Жизнь при советской оккупации была трудной. Русские испытали все ужасы войны и не имели ни ресурсов, ни желания быть «вежливыми». Они заняли Венгрию в ходе естественного течения войны (если слово «естественный» может вообще здесь быть применимо) и преследовали собственные цели, которые были отличны от целей венгров. Тем не менее геополитическая реальность оккупации не превращалась в формальную политическую реальность до 1948 года. Даже странно, до чего щепетильна была советская власть в своем стремлении провести всеобщие выборы в надежде на абсолютно честную победу на них коммунистов и формирование коммунистического правительства. Выборы состоялись в 1948 году, но коммунисты проиграли. Не добившись своего на честных выборах, Советы решили, что достигнут этого любыми путями. Вскоре было проведено повторное голосование, на котором, конечно, Компартия победила. Это открыло дорогу к образованию Венгерской Народной Республики — совершенно суверенного государства, по случаю оказавшегося коммунистическим и просоветским.
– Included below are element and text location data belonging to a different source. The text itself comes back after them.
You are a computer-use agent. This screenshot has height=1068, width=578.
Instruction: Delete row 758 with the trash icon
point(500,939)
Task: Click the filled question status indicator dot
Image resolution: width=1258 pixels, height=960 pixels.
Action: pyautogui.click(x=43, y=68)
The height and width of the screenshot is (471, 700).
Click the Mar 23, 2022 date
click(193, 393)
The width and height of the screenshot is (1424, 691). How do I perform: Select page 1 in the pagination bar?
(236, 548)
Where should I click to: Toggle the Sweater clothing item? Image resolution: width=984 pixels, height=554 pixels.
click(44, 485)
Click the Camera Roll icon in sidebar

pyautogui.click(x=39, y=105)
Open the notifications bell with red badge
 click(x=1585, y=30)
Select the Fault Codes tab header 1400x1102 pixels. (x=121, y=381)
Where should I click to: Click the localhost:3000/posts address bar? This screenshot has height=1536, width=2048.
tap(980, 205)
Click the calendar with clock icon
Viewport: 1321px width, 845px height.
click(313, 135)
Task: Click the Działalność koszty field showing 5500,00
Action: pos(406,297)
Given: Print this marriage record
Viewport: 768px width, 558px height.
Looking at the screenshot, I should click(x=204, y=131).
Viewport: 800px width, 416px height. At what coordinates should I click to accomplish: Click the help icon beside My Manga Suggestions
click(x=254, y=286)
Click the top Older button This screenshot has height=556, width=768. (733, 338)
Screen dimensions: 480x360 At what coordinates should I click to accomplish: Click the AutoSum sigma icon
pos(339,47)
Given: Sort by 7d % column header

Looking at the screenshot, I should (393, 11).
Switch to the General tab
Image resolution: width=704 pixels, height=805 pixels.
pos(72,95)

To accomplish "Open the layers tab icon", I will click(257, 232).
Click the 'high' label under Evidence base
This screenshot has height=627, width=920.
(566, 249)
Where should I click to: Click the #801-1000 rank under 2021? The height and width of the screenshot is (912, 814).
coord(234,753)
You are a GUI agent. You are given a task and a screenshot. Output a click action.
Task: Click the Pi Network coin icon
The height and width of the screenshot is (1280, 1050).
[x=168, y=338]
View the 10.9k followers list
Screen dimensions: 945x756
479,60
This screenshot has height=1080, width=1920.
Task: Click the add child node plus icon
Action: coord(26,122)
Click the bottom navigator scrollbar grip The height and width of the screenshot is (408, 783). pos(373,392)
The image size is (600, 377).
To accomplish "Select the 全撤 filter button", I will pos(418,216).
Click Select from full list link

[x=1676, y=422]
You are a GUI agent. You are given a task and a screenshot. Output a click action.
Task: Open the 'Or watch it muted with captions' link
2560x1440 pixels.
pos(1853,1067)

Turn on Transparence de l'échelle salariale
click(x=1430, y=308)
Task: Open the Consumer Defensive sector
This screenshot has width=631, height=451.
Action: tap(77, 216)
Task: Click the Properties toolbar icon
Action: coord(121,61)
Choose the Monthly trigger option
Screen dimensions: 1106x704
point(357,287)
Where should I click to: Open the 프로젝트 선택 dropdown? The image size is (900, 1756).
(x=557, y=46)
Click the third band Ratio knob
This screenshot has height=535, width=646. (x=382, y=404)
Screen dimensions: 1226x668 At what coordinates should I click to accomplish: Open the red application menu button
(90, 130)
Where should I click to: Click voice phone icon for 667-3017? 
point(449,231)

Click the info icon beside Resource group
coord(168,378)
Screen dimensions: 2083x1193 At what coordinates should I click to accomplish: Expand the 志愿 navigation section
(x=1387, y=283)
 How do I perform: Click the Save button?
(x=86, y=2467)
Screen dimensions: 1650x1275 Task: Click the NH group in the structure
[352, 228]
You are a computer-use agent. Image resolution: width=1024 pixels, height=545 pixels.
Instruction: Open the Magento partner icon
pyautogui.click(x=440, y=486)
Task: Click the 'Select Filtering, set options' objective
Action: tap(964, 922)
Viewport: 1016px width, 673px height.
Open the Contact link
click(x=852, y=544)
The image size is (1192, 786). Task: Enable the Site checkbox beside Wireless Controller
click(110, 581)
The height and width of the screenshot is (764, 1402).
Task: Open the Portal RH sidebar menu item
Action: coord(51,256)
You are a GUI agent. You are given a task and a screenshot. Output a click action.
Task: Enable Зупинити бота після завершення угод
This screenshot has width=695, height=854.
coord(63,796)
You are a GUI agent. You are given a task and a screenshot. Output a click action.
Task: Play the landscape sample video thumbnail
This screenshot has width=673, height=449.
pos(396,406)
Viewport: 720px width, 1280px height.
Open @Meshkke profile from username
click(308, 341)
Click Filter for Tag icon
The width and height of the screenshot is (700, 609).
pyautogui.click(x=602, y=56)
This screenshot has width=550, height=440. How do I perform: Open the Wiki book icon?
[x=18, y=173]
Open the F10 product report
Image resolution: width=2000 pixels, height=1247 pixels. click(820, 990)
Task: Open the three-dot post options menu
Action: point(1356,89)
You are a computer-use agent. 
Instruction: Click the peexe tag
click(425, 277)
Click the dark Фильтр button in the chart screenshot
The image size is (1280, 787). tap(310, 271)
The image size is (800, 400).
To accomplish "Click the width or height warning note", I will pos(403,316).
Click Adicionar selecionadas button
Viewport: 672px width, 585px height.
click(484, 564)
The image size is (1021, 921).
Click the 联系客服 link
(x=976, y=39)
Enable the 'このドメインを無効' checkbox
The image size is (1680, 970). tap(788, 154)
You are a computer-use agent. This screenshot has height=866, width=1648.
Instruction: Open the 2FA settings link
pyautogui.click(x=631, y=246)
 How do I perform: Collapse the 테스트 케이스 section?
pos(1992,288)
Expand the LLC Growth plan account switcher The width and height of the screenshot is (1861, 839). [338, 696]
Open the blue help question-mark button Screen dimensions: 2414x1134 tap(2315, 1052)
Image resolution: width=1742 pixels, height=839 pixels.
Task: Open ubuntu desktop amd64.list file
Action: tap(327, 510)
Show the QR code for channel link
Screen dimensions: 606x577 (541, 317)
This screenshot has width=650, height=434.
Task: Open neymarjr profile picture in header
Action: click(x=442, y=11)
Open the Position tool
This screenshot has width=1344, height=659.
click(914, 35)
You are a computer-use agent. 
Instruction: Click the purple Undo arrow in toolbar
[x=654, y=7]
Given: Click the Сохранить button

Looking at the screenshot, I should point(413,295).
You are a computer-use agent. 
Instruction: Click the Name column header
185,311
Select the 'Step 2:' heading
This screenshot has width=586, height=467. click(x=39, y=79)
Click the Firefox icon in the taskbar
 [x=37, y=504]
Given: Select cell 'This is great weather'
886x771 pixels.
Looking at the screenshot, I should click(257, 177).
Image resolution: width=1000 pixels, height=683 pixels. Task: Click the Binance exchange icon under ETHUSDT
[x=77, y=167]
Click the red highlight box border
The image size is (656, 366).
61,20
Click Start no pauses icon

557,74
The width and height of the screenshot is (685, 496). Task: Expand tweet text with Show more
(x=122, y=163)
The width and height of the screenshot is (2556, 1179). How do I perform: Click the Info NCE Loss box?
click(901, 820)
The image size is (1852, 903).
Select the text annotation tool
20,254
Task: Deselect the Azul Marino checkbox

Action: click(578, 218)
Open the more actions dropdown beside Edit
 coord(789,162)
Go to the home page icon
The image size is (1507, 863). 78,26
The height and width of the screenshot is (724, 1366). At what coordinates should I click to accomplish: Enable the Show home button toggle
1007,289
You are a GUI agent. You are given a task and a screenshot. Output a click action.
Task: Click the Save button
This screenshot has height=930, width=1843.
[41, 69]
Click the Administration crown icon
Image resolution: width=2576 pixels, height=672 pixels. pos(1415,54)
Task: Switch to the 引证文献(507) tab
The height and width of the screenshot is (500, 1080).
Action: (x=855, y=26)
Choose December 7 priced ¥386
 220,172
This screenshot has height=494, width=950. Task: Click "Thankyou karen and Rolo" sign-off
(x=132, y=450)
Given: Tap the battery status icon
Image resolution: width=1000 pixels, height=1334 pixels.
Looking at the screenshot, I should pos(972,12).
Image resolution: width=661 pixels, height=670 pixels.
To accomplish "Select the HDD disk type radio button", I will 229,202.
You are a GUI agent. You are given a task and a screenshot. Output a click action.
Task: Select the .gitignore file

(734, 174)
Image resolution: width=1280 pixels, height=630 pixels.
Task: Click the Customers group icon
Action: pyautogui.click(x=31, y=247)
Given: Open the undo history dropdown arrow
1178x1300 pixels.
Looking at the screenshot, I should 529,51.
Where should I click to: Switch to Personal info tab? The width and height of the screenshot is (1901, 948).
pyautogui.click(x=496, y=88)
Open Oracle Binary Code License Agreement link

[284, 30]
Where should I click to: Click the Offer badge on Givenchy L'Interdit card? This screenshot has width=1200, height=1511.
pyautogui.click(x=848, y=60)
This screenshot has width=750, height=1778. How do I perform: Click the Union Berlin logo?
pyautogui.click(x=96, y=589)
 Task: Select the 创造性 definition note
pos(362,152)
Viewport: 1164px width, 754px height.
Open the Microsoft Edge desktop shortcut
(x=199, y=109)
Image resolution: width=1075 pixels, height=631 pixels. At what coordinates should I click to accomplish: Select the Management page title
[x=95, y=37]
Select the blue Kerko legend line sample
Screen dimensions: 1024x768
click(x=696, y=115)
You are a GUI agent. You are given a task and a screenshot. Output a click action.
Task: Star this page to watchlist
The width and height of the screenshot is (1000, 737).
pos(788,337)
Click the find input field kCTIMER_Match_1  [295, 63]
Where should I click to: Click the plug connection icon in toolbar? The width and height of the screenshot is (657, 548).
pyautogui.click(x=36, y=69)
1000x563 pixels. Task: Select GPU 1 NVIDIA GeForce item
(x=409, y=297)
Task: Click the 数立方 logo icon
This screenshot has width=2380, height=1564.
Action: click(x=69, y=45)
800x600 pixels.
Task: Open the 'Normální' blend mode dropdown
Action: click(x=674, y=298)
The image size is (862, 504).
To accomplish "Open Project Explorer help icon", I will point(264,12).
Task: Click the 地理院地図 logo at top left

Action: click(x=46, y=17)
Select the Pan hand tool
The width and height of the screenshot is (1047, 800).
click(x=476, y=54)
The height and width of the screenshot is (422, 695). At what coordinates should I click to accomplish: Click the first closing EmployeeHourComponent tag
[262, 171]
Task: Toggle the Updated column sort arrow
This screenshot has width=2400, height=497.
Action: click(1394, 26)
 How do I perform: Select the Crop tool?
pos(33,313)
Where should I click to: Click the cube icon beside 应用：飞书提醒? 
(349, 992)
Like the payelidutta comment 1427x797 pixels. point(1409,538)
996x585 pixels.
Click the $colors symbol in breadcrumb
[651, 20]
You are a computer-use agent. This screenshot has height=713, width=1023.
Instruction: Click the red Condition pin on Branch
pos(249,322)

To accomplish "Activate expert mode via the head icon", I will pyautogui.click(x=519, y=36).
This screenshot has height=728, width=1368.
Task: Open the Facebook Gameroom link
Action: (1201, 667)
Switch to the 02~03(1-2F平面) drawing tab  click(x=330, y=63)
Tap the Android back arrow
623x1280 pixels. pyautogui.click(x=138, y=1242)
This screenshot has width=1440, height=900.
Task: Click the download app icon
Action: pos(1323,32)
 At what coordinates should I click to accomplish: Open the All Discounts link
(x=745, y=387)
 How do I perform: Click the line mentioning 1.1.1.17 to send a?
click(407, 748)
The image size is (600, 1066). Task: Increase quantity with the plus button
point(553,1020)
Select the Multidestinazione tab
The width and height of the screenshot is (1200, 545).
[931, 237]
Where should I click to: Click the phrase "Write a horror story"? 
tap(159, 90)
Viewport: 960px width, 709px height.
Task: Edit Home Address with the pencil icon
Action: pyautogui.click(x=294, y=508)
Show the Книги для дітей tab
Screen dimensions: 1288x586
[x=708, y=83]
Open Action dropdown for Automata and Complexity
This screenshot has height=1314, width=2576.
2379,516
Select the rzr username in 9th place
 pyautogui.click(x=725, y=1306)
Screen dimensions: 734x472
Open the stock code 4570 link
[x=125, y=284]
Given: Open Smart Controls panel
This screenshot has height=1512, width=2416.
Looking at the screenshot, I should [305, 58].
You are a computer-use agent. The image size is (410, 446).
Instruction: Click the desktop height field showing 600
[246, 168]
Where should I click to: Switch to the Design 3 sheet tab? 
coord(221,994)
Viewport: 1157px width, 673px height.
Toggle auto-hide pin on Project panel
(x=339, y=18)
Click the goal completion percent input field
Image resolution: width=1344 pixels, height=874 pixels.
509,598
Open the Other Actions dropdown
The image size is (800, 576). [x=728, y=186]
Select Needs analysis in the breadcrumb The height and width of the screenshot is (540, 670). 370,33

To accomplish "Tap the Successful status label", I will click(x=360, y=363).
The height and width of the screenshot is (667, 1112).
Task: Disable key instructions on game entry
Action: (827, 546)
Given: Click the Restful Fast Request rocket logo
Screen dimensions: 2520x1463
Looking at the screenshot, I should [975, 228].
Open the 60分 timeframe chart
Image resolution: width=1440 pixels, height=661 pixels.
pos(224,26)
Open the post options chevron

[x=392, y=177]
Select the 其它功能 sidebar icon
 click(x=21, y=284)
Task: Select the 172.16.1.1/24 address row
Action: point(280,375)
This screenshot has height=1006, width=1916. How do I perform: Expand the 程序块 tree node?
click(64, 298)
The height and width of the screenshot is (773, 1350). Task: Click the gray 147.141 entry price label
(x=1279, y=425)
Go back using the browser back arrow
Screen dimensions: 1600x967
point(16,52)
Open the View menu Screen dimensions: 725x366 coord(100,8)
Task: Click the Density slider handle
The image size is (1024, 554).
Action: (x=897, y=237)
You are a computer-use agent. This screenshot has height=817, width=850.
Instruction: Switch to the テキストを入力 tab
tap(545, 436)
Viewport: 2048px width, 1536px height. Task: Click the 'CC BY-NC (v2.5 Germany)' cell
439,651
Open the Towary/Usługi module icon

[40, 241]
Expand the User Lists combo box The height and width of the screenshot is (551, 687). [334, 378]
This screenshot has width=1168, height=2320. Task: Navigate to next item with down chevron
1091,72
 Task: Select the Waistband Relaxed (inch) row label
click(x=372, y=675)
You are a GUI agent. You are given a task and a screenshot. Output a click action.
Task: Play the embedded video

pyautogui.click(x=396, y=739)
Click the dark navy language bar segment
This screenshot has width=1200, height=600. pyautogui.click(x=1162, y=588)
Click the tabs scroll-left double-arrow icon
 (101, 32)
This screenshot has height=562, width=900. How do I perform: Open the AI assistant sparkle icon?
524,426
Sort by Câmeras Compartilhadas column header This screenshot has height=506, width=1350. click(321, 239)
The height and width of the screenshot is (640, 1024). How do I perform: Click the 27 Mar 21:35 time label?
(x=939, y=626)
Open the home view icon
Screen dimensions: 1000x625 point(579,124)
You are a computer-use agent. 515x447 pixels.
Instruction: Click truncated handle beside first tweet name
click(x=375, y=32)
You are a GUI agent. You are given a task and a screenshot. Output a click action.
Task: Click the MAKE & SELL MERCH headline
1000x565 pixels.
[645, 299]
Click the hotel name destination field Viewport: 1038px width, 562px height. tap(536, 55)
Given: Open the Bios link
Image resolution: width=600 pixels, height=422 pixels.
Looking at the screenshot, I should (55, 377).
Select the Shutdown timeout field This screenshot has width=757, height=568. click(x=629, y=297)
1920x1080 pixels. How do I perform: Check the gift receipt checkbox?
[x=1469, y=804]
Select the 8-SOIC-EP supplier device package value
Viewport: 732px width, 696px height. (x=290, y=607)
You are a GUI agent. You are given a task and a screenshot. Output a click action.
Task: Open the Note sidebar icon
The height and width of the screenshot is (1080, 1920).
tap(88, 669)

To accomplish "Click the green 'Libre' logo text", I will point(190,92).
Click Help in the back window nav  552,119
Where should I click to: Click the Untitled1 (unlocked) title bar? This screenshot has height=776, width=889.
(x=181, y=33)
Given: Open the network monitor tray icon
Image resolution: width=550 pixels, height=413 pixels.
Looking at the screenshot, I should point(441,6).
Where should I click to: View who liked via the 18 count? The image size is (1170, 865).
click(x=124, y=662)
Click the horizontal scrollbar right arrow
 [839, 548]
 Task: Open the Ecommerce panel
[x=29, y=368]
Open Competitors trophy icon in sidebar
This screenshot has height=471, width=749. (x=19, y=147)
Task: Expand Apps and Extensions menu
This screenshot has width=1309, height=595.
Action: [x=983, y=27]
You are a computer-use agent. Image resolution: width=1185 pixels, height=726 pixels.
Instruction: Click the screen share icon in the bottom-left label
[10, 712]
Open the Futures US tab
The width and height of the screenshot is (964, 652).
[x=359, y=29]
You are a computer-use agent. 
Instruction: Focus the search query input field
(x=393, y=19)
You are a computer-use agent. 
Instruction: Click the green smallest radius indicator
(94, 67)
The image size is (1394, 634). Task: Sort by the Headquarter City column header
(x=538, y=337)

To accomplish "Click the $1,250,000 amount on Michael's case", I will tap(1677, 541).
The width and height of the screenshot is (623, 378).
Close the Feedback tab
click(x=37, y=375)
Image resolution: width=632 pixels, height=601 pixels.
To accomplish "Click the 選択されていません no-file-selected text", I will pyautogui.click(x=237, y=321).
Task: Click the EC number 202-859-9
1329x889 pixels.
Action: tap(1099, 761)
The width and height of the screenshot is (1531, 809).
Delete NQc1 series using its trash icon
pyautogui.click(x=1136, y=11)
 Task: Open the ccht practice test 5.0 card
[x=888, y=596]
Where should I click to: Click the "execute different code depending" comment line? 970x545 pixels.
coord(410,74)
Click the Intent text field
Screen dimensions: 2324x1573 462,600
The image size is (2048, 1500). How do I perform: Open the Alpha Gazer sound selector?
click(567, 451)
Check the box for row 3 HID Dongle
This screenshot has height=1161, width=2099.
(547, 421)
Весь электоральный процесс был фарсом. Советская армия контролировала страну, и Венгрия делала то, что от нее требовали. Такова была геополитическая реальность, которая на микроуровне оказывала вполне осязаемое влияние на мою семью и ставила конкретные проблемы. Отец до войны являлся социал-демократом, и после войны его имя было в списках этой партии. Лучше бы его там не было. Коммунисты ненавидели социал-демократов в значительно большей степени, чем консерваторов. Социал-демократы представляли прямую угрозу для позиций коммунистов в среде рабочего класса. Перед выборами 1948 года партии коммунистов и социал-демократов объединились — это был «бархатный» путь ликвидации социал-демократов как политической силы. Точнее, «объединение» — это стыдливое слово, заменяющее суть произошедшего — фактического прекращения существования партии. В реалиях того времени для отца (и, вероятно, матери) это могло означать либо смерть, либо лагеря. Венгрия уже один раз проголосовала «неправильно», поэтому Сталину не нужны были новые ошибки.

Отец стал социал-демократом в 1930-х годах, будучи чуть старше 20 лет. Тогда почти все были вовлечены в политику, а венгерские евреи в большинстве своем склонялись к левому политическому спектру, так как левые ненавидели их в меньшей степени, чем правые, — по крайней мере, так считал отец. В любом случае, кем бы он ни был в 1930-е годы, во второй половине 1940-х он стал совершенно другим. На своем горьком опыте он понял, что такое политика, и видел ее последствия. Поэтому у него возникло твердое убеждение в том, что политика — это нечто, чего надо избегать любой ценой. Геополитика может разрушить человека, всю его жизнь. Политика же связывает руки в те моменты, когда встает вопрос выживания. Поэтому в 1948-м мой отец не желал иметь ничего общего с политикой.